Point apache at the local directory so that it’s accessible from an internal url e.g: http://myserver.local/myrepo/. You could also use NFS or FTP if you prefer.
Once that is done you can distribute a yum config file for your new repo to /etc/yum.repos.d/my.repo
on all the internal servers.
[rhel-myrepo]
name=My Red Hat Enterprise Linux $releasever - $basearch
baseurl=http://myserver.local/myrepo/
enabled=1
gpgcheck=0
gpgkey=file:///etc/pki/rpm-gpg/RPM-GPG-KEY-redhat-release
All going well you should be able to see your new repo with the command
>yum repolist
Loading "security" plugin
repo id repo name status
rhel-myrepo My Red Hat Enterprise Linux 5Server - x enabled
You can now disable the Red Hat network by setting enabled = 0
in /etc/yum/pluginconf.d/rhnplugin.conf
to prevent the server trying to connect directly to the RHN. It’s probably safe to turn the Red Hat Network updates service (rhnsd
) off while you are at it.
All the RPM packages from the RHN channel you are subscribed to and your own RPM’s are available as one seamless whole. Now you can use yum to manage your internal servers and dependencies should be resolved from within the entire repository.
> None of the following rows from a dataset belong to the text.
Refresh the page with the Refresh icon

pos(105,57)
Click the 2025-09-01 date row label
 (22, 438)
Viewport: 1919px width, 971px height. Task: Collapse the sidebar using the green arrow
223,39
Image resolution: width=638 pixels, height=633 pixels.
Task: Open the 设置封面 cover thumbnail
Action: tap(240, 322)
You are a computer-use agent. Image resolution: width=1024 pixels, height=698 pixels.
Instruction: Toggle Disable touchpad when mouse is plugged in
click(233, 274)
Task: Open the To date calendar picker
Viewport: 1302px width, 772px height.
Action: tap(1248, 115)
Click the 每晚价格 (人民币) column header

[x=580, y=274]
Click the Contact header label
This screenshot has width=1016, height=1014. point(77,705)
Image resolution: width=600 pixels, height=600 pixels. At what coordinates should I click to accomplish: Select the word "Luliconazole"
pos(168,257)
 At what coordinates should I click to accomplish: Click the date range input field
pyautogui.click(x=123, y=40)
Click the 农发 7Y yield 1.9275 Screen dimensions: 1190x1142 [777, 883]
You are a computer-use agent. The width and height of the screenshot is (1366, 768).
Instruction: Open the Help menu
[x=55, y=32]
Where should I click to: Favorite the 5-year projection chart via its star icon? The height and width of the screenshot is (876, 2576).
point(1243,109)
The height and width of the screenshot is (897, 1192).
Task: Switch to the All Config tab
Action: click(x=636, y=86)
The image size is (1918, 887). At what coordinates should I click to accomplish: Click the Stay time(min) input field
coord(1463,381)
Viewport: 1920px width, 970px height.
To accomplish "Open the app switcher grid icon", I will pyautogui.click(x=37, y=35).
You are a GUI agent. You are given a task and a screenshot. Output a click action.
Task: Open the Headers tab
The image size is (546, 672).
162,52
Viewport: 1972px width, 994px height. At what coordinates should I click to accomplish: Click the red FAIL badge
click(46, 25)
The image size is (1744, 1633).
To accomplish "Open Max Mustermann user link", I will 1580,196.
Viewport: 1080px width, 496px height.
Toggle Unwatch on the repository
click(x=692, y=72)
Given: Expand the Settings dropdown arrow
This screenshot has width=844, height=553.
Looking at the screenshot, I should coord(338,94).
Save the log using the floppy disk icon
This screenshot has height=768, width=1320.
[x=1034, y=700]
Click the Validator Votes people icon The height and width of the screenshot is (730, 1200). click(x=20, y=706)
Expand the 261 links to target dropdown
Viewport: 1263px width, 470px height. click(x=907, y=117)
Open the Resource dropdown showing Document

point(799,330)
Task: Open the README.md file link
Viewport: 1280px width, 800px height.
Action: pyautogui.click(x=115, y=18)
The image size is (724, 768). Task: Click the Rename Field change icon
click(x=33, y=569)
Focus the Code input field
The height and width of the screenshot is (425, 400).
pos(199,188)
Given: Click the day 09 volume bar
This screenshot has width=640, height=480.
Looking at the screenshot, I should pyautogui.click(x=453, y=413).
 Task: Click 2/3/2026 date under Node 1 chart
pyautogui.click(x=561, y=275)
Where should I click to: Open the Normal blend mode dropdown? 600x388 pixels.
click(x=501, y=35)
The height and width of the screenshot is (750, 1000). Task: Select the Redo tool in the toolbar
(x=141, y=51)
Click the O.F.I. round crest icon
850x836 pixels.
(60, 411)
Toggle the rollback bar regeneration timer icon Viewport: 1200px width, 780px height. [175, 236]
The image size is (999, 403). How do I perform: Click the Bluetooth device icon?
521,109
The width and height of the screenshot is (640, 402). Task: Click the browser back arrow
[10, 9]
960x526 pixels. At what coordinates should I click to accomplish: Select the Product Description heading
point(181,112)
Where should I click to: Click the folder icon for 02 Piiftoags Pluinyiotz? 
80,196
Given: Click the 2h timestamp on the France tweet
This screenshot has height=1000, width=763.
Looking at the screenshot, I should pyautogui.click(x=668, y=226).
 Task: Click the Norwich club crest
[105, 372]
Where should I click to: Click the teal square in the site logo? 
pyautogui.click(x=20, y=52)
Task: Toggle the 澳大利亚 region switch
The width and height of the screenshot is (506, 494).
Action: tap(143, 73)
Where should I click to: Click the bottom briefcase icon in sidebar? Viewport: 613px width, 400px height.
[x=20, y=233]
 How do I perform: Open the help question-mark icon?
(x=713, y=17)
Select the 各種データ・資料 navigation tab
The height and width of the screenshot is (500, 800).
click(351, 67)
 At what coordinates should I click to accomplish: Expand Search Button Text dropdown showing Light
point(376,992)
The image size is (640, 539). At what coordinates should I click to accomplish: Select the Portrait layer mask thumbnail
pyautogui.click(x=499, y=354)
The following command will clean out yum’s cache and remove old header information
yum clean all
Next you can list all packages with updates available in the yum repositories.
yum list updates
If you’re happy then you can update the entire machine by running the command
yum update
While updating packages, yum will ensure that all dependencies are satisfied.
EDIT: Added info about “yum repolist” and getPackage following feedback from Linc. He also suggests that a “reposync -l” is enough to download the packages for the channels and he is using “reposync -n -l” in his crontab. I’m testing this now.